- **Problem 1**:
In the records, copy out the lines word for word, starting at the line that contains "You are a computer-use agent. This" and ending after the line that contains "click(x=84, y=52)".

- **Document section**:
** Begin **
The classical adversary attacking bitstream confidentiality and authenticity has access to the communication between the legitimate bitstream source and the reconfigurable device. Therefore, it is enough to use cryptographically sound mechanisms for authenticated encryption to thwart a classical attack. Clearly, all solutions mentioned above are sound constructions and the classical adversary do not pose any serious threat here. However, in the real world, the attacker can also gain physical access to the device which changes the attack setting significantly. Here, not only mathematical but also physical cryptanalysis becomes possible ranging from passive sidechannel analysis over fault injection to invasive attacks. Recently, it has been shown [13], [14] that the bistream encryption of Xilinx Virtex II as well as Virtex 4 and 5 is vulnerable to passive side-channel analysis such as Correlation Power Analysis (CPA). These attacks have practical complexities and recover the key of bitstream encryption.

Thus, in the view of these newly arised threats, we think that any new practical solution for the authenticated bitstream of FPGA bitstreams should come with an option of powerful side-channel countermeasures that at least mitigate the passive side-channel attacks reported in [13], [14].

In this paper, we implement ALE along with AES-OCB, AES-GCM and AES-CCM using the threshold masking countermeasure based on secret sharing and multiparty computation [20] and [22]. We demonstrate that the masked implementation of ALE is much less resource-consuming than those of AES-OCB, AES-GCM and AES-CCM with the same countermeasure.

## C. Our contributions

The contributions of this paper are as follows:

- We propose a new solution for authenticated encryption (AE) tailored for FPGA bitstream protection. It is based on the novel AES-based authenticated encryption scheme ALE (Section II). With the standard bitstream update rate of 800 Mbps at 100 MHz, our comparison to existing AE schemes such as AES-256-CBC/HMAC-256, AES-OCB, AES-GCM, and AES-CCM reveals that ALE is at least twice more resource-efficient than its closest competitor AES-OCB (a patent pending on the OCB mode of operation) and requires at least three times less resources compared to other royalty-free schemes: AES-GCM and AES-CCM (Section III).
- In the view of the recent successful side-channel attacks on Xilinx Virtex-II, Virtex-4 and Virtex-5 bitstream encryption, there is an increasing demand for the bitstream AE to come with adequate side-channel countermeasures. To address this need, we explore the costs of sidechannel resistant implementations of all these AES-based AE algorithms using the state-of-the-art threshold masking technique based on secret sharing and multiparty computation. Also in this side-channel resistant setting, though inevitably increasing the resource occupation and decreasing the rate to 256 Mbps at 100 MHz, our results suggest that the protected ALE design is about twice more resource-efficient than AES-OCB or AES-GCM and requires three times less resources than AES-CCM (Section IV).
** End **
- **Extracted material**:
** Begin **
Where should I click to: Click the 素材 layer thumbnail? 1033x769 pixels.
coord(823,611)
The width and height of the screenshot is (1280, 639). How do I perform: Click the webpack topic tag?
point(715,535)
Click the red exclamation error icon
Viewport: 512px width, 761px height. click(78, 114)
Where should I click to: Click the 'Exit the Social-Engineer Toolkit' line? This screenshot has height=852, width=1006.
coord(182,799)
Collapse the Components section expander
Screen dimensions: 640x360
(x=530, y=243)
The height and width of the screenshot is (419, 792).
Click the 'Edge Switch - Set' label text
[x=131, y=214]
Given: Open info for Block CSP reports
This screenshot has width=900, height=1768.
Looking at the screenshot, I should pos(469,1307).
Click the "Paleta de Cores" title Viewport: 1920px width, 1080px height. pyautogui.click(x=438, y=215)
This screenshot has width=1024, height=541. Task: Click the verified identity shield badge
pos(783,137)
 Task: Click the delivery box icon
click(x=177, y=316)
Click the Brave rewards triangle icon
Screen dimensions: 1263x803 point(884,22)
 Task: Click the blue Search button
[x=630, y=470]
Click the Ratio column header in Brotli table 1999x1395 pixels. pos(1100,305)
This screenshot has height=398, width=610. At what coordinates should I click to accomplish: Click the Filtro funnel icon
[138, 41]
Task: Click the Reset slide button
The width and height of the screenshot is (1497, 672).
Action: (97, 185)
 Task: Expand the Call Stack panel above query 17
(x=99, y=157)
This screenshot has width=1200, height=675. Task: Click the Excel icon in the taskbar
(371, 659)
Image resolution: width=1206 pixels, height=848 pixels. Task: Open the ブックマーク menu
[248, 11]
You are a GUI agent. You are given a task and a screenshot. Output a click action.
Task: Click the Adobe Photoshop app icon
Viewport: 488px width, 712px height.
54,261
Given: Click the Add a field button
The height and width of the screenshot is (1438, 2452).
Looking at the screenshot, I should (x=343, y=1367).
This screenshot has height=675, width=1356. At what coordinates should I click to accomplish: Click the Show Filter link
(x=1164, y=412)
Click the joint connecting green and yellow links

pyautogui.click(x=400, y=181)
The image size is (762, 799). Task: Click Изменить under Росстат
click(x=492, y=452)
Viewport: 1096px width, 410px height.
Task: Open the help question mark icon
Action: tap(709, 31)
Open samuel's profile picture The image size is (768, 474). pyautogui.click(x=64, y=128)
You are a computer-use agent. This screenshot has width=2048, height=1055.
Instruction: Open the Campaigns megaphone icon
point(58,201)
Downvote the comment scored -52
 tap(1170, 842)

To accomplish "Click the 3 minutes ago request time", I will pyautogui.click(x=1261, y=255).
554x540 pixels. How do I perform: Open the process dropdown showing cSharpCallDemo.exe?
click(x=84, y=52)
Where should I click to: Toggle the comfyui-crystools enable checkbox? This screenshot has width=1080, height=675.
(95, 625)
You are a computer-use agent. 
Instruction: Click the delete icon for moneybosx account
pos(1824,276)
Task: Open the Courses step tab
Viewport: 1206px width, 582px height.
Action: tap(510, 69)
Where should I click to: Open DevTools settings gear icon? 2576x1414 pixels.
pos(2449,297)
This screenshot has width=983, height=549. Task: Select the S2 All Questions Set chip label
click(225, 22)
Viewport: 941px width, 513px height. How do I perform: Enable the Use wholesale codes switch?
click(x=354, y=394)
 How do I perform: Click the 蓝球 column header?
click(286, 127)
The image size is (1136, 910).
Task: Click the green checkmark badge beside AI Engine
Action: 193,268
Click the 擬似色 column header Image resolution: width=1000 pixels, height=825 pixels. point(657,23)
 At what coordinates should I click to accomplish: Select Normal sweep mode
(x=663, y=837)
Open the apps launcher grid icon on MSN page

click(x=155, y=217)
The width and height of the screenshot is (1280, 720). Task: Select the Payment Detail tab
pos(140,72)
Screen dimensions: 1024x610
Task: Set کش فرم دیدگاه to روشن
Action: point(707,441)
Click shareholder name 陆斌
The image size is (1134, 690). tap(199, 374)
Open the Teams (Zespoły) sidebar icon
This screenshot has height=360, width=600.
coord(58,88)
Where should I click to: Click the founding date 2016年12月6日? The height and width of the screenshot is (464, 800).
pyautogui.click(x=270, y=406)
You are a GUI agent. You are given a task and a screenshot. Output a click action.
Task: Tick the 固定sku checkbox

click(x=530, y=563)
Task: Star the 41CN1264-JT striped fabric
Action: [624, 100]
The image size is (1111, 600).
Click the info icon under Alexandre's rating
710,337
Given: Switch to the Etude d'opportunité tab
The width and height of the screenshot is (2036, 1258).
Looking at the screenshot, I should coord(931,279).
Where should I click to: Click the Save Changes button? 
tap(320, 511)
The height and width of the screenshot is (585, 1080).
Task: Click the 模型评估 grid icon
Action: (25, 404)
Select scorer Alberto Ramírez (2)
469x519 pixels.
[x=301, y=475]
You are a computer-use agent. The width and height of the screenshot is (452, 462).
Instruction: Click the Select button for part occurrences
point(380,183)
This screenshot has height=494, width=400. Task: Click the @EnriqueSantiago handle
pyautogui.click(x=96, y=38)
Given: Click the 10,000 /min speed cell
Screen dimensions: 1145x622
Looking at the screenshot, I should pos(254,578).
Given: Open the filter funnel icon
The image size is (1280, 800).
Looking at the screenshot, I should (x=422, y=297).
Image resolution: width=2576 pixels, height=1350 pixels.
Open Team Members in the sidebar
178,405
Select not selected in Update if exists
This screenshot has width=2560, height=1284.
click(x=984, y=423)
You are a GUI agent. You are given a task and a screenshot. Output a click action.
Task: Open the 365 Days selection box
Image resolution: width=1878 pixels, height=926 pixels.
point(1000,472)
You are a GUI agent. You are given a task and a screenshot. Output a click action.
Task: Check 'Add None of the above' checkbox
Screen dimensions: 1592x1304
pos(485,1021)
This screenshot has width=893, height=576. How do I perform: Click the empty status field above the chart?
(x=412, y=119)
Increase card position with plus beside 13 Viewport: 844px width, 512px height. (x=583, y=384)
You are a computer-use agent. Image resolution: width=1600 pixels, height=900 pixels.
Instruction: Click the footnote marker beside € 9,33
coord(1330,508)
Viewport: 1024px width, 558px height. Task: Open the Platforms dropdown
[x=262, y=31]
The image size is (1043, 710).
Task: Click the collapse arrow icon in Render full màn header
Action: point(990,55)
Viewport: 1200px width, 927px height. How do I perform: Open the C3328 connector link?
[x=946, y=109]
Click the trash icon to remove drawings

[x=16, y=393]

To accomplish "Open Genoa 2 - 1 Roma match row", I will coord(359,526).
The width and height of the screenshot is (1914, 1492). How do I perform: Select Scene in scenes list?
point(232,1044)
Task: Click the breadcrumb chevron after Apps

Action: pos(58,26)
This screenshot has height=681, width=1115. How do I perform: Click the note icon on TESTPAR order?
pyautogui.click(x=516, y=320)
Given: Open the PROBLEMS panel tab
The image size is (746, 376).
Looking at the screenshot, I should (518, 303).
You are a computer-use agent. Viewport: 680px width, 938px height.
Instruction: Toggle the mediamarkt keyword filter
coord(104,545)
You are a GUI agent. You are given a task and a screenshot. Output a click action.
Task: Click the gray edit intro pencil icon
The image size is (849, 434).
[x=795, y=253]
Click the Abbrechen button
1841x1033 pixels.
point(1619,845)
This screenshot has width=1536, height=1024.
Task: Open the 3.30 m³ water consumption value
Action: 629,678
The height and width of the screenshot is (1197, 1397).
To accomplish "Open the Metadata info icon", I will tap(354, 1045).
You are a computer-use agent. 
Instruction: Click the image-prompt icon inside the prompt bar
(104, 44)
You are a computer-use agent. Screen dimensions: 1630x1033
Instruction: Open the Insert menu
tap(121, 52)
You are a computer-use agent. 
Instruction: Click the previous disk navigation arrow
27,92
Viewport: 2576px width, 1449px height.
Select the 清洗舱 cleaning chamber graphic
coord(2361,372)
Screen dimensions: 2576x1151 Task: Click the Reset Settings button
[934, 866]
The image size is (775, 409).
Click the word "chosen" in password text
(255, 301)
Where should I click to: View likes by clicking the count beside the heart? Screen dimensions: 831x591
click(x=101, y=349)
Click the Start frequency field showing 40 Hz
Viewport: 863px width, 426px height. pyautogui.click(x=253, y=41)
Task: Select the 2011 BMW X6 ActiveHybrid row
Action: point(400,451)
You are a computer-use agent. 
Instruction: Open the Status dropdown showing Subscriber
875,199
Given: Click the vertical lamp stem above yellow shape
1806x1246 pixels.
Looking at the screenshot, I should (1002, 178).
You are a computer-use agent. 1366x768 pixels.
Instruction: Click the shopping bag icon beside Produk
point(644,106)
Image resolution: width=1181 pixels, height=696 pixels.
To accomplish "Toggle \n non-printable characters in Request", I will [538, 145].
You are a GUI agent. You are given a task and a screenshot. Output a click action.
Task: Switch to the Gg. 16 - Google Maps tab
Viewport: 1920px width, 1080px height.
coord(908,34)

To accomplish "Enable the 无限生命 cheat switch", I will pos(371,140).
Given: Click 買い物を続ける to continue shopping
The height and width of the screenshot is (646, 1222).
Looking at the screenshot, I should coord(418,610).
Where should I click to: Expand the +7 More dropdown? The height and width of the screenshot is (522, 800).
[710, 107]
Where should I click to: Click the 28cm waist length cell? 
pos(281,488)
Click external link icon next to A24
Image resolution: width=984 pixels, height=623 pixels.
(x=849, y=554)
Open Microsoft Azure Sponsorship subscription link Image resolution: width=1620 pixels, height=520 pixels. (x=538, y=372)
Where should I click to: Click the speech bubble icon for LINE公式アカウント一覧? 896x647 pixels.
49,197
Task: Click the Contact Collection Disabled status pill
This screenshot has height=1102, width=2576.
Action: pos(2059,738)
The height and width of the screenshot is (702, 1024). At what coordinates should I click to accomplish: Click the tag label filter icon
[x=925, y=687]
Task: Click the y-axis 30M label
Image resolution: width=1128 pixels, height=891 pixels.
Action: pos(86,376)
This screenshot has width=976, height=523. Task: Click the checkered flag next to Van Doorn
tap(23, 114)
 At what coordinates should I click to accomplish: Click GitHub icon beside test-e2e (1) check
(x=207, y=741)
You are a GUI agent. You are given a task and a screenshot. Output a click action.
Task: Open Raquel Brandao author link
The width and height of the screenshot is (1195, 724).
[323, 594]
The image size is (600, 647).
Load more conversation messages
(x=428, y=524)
** End **
- **Problem 2**:
Answer these questions from the text on FPGA bitstream encryption:
(a) Which side-channel analysis is named as an example that the bitstream encryption of Xilinx Virtex II, 4 and 5 is open to?
(b) What bitstream update rate at 100 MHz does the text call standard?
(c) To what rate does the side-channel resistant setting lower this?

- **Complete response 1**:
You are a computer-use agent. This screenshot has width=2048, height=1055.
Instruction: Open the Campaigns megaphone icon
point(58,201)
Downvote the comment scored -52
 tap(1170, 842)

To accomplish "Click the 3 minutes ago request time", I will pyautogui.click(x=1261, y=255).
554x540 pixels. How do I perform: Open the process dropdown showing cSharpCallDemo.exe?
click(x=84, y=52)

- **Complete response 2**:
(a) Correlation Power Analysis (CPA)
(b) 800 Mbps
(c) 256 Mbps at 100 MHz